Hide anything in everything - Threat Intelligence Lab

or, ‘when you try to see everything, you will miss something’

There is no way

There is no way to monitor everything. Intrinsically, everybody knows this. However, the promise of a Panopticon still intrigues many a manager or policy maker in security. This means every now and then (and in the last few years it was mostly the ‘now’) we get technical tools and/or policies that flirt with the panopticon idea, or that at the very least want try and get the benefits from a tightly monitored populace.

The truth is, that trying to monitor everything on the internet is like trying to monitor all of the atoms.

There is too much

If you were to try and monitor all of the atoms, you would, sooner or later, reach the conclusion that ‘To monitor something, let alone all of the atoms, I need something to monitor with, and that thing consists of atoms, so I can not monitor all of the atoms.’. But even if you could manage to monitor it all, you would need atoms to record what the other atoms did etc. etc. Eventually, you would reach the conclusion that it is wholly impossible to monitor all of the atoms. Well, then you only start monitoring meaningful atoms, right? And this, this is when the problems start, because now there is a subjective measure introduced. And subjective means that someone decides about what is meaningful. (This is the context trap. Atoms have different ‘functions’ when put into different configurations with other atoms (the configurations are colloquially known as ‘molecules’))

Let’s leave the atoms to themselves and let’s get back to the internet.

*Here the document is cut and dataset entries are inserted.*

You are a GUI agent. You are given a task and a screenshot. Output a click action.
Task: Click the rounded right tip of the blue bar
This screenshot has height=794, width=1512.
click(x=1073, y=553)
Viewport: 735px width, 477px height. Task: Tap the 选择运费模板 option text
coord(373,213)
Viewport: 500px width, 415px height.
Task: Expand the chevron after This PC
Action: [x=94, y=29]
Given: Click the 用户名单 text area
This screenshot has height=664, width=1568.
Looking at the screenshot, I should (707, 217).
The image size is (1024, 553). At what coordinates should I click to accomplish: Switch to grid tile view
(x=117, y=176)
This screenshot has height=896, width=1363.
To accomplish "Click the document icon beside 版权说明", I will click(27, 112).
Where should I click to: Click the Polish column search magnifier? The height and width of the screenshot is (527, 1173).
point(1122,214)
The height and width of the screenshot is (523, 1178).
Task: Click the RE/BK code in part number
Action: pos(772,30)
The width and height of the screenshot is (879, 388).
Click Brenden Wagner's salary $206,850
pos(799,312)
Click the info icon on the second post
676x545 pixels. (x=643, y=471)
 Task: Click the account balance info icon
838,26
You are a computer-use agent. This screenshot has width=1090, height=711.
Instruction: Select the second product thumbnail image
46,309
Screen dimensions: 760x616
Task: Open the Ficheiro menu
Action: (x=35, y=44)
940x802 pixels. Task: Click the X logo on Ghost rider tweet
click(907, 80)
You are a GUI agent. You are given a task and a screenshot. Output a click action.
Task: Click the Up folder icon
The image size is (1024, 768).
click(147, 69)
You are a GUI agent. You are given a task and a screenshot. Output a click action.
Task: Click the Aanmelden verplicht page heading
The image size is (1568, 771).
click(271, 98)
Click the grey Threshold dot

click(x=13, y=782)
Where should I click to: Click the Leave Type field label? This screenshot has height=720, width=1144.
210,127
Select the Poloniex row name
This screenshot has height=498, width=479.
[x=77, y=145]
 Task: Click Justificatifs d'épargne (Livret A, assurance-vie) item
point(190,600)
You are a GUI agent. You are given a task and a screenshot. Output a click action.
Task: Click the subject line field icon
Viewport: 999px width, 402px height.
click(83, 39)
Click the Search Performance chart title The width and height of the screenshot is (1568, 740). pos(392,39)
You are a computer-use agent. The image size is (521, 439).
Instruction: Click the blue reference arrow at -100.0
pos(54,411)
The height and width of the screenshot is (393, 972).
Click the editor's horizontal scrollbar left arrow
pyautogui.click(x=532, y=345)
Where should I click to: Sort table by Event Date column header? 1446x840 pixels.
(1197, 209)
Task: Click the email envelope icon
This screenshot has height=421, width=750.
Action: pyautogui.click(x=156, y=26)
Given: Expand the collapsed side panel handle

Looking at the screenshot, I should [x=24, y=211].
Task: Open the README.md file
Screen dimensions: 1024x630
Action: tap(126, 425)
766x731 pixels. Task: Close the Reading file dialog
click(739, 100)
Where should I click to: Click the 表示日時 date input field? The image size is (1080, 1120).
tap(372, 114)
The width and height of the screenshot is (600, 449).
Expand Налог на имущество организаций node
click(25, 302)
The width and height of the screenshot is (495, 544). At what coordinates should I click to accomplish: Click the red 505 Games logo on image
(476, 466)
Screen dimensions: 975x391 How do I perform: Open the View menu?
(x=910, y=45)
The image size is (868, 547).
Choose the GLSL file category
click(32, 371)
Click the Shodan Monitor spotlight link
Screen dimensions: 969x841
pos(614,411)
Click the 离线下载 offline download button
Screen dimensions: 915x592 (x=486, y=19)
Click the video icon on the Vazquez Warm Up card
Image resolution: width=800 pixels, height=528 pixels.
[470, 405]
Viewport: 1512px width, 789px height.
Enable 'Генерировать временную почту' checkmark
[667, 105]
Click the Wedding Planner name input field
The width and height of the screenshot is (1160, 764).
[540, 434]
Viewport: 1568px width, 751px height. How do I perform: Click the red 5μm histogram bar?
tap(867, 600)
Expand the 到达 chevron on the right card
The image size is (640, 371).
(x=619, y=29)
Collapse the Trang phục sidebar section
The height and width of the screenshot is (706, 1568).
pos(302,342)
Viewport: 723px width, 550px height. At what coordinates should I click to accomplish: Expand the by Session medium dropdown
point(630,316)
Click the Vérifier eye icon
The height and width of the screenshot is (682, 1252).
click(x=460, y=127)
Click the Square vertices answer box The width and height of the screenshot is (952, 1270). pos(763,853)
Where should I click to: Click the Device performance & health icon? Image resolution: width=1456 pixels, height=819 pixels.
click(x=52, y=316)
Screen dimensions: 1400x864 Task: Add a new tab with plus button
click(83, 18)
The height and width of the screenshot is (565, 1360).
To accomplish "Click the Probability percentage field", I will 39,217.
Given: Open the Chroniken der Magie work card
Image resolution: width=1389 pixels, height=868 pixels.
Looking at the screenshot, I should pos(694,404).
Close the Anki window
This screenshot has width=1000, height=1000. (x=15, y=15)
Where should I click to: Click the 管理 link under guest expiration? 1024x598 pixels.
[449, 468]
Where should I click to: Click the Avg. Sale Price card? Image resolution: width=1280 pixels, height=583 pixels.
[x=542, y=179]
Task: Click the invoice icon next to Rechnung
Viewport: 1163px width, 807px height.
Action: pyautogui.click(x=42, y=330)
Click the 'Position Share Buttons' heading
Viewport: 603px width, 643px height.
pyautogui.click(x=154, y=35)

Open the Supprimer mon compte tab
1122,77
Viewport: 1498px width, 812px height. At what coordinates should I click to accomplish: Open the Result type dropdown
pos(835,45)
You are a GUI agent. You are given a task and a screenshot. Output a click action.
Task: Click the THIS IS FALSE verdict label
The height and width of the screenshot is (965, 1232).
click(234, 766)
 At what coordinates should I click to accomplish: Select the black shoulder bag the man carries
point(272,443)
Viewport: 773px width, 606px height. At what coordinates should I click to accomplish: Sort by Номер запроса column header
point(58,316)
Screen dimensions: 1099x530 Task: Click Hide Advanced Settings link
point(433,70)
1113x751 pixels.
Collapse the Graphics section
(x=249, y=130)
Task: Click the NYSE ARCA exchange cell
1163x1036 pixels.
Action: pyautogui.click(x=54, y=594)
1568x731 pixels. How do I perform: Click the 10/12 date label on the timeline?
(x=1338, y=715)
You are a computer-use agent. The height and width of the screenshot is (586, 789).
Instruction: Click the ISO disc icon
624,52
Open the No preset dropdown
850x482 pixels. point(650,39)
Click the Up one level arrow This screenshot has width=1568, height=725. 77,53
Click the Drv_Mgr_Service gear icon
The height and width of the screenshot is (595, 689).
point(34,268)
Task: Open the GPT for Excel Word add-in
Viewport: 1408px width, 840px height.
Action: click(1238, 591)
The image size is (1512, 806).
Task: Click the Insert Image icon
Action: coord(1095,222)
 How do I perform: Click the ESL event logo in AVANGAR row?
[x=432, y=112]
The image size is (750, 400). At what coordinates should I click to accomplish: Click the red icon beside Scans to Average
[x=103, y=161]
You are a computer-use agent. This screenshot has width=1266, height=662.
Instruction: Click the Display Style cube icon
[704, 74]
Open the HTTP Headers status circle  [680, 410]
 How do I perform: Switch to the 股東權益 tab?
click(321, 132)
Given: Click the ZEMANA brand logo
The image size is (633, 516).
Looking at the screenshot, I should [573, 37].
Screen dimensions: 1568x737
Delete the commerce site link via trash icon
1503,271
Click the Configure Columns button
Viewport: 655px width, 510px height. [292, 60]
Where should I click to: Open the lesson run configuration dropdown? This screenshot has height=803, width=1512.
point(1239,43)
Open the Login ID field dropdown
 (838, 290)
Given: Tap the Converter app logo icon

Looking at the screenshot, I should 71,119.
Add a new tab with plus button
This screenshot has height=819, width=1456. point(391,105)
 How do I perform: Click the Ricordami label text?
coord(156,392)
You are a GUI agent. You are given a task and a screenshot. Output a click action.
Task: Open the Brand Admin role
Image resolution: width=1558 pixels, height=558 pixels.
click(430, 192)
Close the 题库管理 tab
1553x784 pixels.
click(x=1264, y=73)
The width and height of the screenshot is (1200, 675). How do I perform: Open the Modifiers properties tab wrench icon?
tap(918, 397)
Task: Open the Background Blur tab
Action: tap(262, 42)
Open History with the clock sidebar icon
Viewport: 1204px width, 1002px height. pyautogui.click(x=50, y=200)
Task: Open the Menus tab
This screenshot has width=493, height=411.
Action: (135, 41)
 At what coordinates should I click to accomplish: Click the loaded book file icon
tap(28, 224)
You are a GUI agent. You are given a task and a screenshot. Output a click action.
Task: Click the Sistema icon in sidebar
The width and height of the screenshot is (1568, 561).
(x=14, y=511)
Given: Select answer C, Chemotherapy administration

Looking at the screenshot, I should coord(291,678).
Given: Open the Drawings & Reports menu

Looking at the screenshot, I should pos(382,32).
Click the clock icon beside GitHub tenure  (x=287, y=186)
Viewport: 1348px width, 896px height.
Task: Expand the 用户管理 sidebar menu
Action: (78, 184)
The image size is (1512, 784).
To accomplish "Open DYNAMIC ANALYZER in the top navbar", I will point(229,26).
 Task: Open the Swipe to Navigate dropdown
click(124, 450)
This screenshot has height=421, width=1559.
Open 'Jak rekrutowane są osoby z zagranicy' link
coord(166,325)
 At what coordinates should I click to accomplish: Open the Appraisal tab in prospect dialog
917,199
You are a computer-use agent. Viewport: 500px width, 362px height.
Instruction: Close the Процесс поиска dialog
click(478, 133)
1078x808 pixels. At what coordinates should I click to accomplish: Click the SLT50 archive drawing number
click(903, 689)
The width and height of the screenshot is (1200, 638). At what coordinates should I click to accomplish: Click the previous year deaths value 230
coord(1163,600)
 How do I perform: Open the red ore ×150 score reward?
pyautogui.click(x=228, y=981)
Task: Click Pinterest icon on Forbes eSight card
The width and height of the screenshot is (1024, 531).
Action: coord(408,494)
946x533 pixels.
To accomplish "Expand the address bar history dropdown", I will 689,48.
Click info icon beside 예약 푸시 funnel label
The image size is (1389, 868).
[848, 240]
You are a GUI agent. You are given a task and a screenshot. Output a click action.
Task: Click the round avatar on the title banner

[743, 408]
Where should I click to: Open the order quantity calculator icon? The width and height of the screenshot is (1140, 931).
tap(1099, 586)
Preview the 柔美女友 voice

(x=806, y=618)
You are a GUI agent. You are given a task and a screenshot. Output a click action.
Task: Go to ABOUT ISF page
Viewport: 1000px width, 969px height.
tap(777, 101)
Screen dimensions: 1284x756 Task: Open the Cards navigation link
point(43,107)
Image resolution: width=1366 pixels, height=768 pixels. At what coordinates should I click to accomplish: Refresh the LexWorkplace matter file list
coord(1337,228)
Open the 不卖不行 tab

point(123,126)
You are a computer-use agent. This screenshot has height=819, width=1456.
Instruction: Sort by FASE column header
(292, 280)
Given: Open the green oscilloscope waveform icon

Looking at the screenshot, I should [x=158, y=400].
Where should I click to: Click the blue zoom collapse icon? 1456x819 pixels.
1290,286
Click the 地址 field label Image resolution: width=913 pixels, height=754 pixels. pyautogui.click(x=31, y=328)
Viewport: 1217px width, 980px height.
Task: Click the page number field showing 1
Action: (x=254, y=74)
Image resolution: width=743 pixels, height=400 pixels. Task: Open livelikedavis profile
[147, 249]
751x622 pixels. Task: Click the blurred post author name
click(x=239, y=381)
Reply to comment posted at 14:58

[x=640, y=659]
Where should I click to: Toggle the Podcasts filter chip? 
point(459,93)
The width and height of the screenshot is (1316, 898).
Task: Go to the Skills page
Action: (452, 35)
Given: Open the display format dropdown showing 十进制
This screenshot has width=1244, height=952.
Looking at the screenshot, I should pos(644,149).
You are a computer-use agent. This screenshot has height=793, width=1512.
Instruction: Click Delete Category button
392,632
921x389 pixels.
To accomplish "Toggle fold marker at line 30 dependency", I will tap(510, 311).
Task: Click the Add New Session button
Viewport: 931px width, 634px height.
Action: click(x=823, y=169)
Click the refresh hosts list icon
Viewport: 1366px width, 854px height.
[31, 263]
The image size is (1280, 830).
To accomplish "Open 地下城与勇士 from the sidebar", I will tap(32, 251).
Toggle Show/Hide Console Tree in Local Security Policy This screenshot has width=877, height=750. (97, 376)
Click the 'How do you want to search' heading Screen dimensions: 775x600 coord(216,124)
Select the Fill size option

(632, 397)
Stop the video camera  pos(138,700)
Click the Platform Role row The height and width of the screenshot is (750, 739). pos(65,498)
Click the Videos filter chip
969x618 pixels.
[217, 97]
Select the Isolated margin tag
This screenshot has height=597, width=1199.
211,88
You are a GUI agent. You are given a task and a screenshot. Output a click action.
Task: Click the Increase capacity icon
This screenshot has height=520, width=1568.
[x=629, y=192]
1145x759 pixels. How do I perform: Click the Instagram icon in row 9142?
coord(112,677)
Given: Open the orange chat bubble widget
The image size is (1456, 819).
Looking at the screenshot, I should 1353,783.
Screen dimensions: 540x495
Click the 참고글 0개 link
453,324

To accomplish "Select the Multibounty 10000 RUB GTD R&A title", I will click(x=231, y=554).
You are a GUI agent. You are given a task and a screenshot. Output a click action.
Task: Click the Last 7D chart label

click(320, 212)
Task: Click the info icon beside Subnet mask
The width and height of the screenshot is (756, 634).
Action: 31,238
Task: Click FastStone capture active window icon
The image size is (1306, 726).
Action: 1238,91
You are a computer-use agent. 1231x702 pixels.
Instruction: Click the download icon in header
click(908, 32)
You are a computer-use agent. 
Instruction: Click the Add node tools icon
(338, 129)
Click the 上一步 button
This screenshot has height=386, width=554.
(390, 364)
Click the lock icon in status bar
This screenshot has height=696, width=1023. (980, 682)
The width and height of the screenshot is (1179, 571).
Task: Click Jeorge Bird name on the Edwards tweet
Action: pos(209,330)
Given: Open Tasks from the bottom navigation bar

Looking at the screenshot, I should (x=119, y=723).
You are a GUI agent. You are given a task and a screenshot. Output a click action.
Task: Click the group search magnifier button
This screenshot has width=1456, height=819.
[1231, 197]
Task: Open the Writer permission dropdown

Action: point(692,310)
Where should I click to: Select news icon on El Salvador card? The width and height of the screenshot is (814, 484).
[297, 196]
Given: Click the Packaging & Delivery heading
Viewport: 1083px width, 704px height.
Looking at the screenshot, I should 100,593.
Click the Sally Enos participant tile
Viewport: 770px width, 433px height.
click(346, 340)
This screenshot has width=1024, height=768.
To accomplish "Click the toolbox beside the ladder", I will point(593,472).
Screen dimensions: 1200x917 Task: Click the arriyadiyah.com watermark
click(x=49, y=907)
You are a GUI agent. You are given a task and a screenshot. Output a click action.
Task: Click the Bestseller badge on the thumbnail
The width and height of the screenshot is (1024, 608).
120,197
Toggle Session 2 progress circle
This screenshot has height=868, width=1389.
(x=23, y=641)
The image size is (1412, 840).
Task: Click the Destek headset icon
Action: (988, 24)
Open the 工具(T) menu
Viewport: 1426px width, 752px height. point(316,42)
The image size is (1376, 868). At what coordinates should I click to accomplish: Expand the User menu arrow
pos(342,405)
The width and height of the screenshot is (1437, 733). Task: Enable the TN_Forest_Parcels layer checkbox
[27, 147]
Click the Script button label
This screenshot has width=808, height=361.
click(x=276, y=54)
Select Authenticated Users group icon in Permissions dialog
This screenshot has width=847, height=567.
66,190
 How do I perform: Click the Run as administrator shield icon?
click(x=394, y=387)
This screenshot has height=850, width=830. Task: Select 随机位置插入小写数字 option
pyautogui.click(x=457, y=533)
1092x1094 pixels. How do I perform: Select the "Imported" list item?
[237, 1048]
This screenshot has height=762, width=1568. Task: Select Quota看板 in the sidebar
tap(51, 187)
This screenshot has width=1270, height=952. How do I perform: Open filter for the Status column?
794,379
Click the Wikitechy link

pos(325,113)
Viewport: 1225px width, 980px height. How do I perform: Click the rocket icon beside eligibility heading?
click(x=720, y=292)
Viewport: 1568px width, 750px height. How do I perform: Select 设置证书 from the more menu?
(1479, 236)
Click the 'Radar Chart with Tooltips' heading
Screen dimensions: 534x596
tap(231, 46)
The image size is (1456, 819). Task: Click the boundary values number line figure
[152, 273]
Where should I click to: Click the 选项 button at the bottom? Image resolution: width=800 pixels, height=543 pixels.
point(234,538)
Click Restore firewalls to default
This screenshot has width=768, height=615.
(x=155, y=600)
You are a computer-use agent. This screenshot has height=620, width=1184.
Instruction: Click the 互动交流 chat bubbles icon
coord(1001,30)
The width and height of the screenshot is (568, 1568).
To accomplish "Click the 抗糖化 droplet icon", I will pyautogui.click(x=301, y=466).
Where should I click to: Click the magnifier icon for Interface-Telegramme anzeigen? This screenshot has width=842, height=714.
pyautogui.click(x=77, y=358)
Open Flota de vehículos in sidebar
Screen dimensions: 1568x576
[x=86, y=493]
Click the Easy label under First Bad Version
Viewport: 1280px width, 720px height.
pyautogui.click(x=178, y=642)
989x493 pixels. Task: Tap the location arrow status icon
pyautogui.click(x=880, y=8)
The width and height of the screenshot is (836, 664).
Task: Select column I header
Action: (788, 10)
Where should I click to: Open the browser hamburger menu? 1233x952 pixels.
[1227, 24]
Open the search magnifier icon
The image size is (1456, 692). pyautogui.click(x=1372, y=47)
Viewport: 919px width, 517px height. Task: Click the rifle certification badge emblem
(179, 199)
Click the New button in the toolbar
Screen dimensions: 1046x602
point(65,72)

It will come as no surprise at all when I say that we have some analogy here, between the atoms and bits that are transmitted across the net. There are simply too many bits to monitor in a meaningful way; Internet Exchanges pushing in excess of 15 Terabits at the moment of writing. That is, every second 15 x 10¹² bits are moved around. And yes, this is not regular traffic, but it shows the immense throughput that gives us over 4500 Exabytes (1 Exabyte is 10¹² Megabytes) a year (again, at the time of writing, with data from 2023).

That is a lot of bytes. And remember, if you want to just read all of that, it will take you a while to read it into memory, even with HBM3. Just reading all of that will take ages, let alone process it.

So, let’s just monitor meaningful bytes, that should make the load considerably lighter, right? Rrrrright.

When viewed from this side…

Context and viewpoints matter. Imagine looking at a bowl from the top and looking at it from the bottom. One viewpoint will give you a concave surface, the other a convex. The truth here is that there is one bowl and it has both a convex and a concave surface, and the point of view determines which you see.

This is what happens with data as well; all of the text, code, images, audio and video that gets send over the internet is sent as 0 and 1. The context of these zeroes and ones make that we can reconstruct, at the receiving side, what was sent. And even without looking at sending and receiving, anything that you do with any digital device is just moving around a lot of 0’s and 1’s. The context then determines what effect these two numbers have: it can be a GIF or a PDF or a video…

The simple fact is that what is on your screen… it does not mean anything. It is us, humans, that make it mean something. Our senses, together with our brain, decide that a group of color splotches in various shades, combined with some frequencies that are produced in a particular sequence, tell us we are watching other people make music (for instance). And unless a creature’s senses have the same boundaries and limits as ours, together with a brain that has some things hardwired the same way we have, that creature is not going to experience the same thing that we are.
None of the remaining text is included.